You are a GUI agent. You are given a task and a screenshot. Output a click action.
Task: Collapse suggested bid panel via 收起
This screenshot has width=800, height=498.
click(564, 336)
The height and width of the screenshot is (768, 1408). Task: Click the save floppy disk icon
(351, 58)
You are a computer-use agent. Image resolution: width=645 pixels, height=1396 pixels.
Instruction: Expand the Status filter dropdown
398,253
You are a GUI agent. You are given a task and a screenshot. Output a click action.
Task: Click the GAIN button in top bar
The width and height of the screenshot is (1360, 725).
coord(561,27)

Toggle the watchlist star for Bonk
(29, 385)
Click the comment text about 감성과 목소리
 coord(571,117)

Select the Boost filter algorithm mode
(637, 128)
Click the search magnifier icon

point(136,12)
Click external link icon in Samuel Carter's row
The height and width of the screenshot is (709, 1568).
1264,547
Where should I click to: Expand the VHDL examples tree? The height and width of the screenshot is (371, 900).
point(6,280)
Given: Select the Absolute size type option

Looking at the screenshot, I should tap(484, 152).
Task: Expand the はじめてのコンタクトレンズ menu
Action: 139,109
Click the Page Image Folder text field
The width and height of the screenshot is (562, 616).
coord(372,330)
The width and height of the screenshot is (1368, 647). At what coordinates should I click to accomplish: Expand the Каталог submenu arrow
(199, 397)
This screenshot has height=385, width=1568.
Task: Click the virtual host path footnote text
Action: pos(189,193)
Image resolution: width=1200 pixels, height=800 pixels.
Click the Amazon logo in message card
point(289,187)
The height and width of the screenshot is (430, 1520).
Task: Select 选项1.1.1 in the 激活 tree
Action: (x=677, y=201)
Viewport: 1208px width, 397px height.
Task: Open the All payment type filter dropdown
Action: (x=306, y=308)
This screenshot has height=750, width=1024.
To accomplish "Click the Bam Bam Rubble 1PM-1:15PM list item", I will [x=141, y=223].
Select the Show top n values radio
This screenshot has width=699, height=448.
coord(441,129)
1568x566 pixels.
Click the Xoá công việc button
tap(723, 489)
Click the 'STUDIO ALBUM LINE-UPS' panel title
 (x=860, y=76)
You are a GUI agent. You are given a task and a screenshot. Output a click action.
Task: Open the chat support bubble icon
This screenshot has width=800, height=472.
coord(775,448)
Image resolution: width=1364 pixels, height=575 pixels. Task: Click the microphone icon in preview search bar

═══

### DIRECTIONS:
Say every entry again, exactly as it reads.

### FINISHED EXERCISE:
You are a GUI agent. You are given a task and a screenshot. Output a click action.
Task: Collapse suggested bid panel via 收起
This screenshot has width=800, height=498.
click(564, 336)
The height and width of the screenshot is (768, 1408). Task: Click the save floppy disk icon
(351, 58)
You are a computer-use agent. Image resolution: width=645 pixels, height=1396 pixels.
Instruction: Expand the Status filter dropdown
398,253
You are a GUI agent. You are given a task and a screenshot. Output a click action.
Task: Click the GAIN button in top bar
The width and height of the screenshot is (1360, 725).
coord(561,27)

Toggle the watchlist star for Bonk
(29, 385)
Click the comment text about 감성과 목소리
 coord(571,117)

Select the Boost filter algorithm mode
(637, 128)
Click the search magnifier icon

point(136,12)
Click external link icon in Samuel Carter's row
The height and width of the screenshot is (709, 1568).
1264,547
Where should I click to: Expand the VHDL examples tree? The height and width of the screenshot is (371, 900).
point(6,280)
Given: Select the Absolute size type option

Looking at the screenshot, I should tap(484, 152).
Task: Expand the はじめてのコンタクトレンズ menu
Action: 139,109
Click the Page Image Folder text field
The width and height of the screenshot is (562, 616).
coord(372,330)
The width and height of the screenshot is (1368, 647). At what coordinates should I click to accomplish: Expand the Каталог submenu arrow
(199, 397)
This screenshot has height=385, width=1568.
Task: Click the virtual host path footnote text
Action: pos(189,193)
Image resolution: width=1200 pixels, height=800 pixels.
Click the Amazon logo in message card
point(289,187)
The height and width of the screenshot is (430, 1520).
Task: Select 选项1.1.1 in the 激活 tree
Action: (x=677, y=201)
Viewport: 1208px width, 397px height.
Task: Open the All payment type filter dropdown
Action: (x=306, y=308)
This screenshot has height=750, width=1024.
To accomplish "Click the Bam Bam Rubble 1PM-1:15PM list item", I will [x=141, y=223].
Select the Show top n values radio
This screenshot has width=699, height=448.
coord(441,129)
1568x566 pixels.
Click the Xoá công việc button
tap(723, 489)
Click the 'STUDIO ALBUM LINE-UPS' panel title
 (x=860, y=76)
You are a GUI agent. You are given a task and a screenshot. Output a click action.
Task: Open the chat support bubble icon
This screenshot has width=800, height=472.
coord(775,448)
Image resolution: width=1364 pixels, height=575 pixels. Task: Click the microphone icon in preview search bar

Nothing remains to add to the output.